Citrus Cranberry Muffins (Print Version)

# Ingredients:

01 - 1/2 cup coconut flour.
02 - 1 1/2 cups almond flour.
03 - 1/4 teaspoon salt.
04 - 1 teaspoon baking soda.
05 - 1/2 cup honey.
06 - 3 large eggs, at room temperature.
07 - 1 1/2 cups fresh cranberries, cut in half.
08 - 1 teaspoon vanilla extract.
09 - 1 orange, its zest and juice.
10 - 1/4 cup melted coconut oil.

# Instructions:

01 - Set your oven to 350°F. Grease the muffin tin or pop in some liners.
02 - Stir together the almond flour, coconut flour, baking soda, and salt in a bowl.
03 - In another bowl, whisk the eggs, honey, coconut oil, orange juice, zest, and vanilla until smooth.
04 - Pour the wet mixture into the dry ingredients and fold gently.
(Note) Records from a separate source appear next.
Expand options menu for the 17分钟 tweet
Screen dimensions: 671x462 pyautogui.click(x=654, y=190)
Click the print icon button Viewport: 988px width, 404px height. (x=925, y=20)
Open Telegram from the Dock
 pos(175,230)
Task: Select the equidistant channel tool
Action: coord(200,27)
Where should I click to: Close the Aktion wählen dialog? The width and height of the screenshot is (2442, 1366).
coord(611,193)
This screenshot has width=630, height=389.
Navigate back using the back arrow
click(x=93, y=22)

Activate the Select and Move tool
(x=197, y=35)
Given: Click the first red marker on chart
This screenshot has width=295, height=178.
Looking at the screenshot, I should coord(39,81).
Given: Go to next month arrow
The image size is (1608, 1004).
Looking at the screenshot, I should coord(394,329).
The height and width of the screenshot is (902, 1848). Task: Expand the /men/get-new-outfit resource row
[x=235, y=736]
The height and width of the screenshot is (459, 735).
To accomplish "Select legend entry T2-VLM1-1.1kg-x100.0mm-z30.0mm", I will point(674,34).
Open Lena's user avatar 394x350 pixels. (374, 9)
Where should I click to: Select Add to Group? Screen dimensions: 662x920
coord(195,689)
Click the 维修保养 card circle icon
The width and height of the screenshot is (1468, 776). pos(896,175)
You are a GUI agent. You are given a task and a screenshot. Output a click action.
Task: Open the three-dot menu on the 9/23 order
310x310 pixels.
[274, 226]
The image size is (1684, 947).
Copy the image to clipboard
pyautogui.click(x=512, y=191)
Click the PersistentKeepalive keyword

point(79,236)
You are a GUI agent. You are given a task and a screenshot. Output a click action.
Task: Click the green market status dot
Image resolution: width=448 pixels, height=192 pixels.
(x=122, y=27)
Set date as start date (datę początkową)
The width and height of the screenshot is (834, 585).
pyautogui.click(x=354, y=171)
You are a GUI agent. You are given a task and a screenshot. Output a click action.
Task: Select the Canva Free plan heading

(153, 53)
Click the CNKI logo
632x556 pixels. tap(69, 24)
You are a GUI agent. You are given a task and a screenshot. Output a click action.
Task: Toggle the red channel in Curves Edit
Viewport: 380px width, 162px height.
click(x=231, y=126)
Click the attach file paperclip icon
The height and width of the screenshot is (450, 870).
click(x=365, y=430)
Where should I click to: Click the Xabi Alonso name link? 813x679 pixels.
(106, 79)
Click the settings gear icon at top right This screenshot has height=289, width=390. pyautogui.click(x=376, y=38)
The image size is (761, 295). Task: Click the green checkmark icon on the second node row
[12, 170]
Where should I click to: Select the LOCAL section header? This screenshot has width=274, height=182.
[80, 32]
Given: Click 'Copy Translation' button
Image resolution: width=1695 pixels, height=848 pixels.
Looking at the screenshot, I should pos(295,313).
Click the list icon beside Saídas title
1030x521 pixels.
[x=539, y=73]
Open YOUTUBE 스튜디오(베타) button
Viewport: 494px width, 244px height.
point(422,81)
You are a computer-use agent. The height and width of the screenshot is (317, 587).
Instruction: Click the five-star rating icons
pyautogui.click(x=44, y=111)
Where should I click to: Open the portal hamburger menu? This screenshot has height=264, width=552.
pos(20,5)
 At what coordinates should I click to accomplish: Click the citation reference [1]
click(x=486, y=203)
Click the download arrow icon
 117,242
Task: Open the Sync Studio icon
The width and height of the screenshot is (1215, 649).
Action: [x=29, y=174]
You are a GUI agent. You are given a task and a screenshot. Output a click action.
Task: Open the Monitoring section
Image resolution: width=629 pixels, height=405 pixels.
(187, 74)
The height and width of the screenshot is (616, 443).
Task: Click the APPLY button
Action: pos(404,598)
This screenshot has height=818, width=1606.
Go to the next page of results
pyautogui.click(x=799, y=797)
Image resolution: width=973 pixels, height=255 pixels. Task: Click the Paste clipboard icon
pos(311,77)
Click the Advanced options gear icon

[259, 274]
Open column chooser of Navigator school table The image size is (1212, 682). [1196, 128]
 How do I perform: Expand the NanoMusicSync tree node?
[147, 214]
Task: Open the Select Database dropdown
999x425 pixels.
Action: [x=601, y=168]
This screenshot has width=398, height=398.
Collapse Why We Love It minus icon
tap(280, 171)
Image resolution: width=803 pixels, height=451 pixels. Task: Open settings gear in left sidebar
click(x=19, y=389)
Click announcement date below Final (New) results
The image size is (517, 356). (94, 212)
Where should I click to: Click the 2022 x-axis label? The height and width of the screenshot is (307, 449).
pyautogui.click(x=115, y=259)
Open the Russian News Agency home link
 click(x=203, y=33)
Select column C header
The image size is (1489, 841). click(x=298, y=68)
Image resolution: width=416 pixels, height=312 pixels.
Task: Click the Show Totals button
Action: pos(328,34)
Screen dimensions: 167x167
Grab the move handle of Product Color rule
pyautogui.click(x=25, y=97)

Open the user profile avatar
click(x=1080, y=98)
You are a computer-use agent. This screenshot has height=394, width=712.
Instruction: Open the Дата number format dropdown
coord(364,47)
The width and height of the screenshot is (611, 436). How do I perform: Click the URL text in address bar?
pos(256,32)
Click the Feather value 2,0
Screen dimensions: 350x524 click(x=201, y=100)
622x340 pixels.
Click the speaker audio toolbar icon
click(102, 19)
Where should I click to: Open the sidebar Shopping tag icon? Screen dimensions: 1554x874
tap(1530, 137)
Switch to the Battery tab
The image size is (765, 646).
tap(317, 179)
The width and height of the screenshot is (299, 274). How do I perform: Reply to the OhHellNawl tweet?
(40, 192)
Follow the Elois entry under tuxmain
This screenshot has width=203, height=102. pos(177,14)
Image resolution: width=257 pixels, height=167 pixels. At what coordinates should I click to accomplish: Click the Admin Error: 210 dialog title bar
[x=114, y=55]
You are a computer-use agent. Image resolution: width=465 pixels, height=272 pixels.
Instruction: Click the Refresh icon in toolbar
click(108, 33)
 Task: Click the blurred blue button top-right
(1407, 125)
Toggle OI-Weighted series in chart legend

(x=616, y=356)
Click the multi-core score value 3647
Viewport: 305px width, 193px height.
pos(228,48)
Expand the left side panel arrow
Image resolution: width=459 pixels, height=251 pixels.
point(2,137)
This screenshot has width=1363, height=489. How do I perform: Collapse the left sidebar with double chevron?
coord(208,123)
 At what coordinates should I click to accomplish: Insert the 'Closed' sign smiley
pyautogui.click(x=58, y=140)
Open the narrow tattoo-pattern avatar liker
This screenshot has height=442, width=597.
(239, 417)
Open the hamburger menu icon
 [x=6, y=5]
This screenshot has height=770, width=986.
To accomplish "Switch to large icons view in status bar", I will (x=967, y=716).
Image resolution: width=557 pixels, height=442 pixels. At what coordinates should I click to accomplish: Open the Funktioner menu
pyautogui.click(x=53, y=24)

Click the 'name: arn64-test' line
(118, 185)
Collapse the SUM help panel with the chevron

Stop when it's just combined.
05 - Carefully fold in the cranberries without squishing them.
06 - Scoop the batter into the muffin liners, about 3/4 full each.
07 - Bake for 20-25 minutes. You’ll know they’re done when a toothpick poked in the center comes out clean.
08 - Let the muffins sit in the tin for about 10 minutes before transferring them to a rack to cool completely.

# Notes:

01 - Fresh orange enhances flavor the most.
02 - An orange glaze can be added on top.
03 - Stays fresh at room temperature for up to 3 days.
04 - Freeze if you need to store it longer.
05 - Overmixing the batter will make it dense.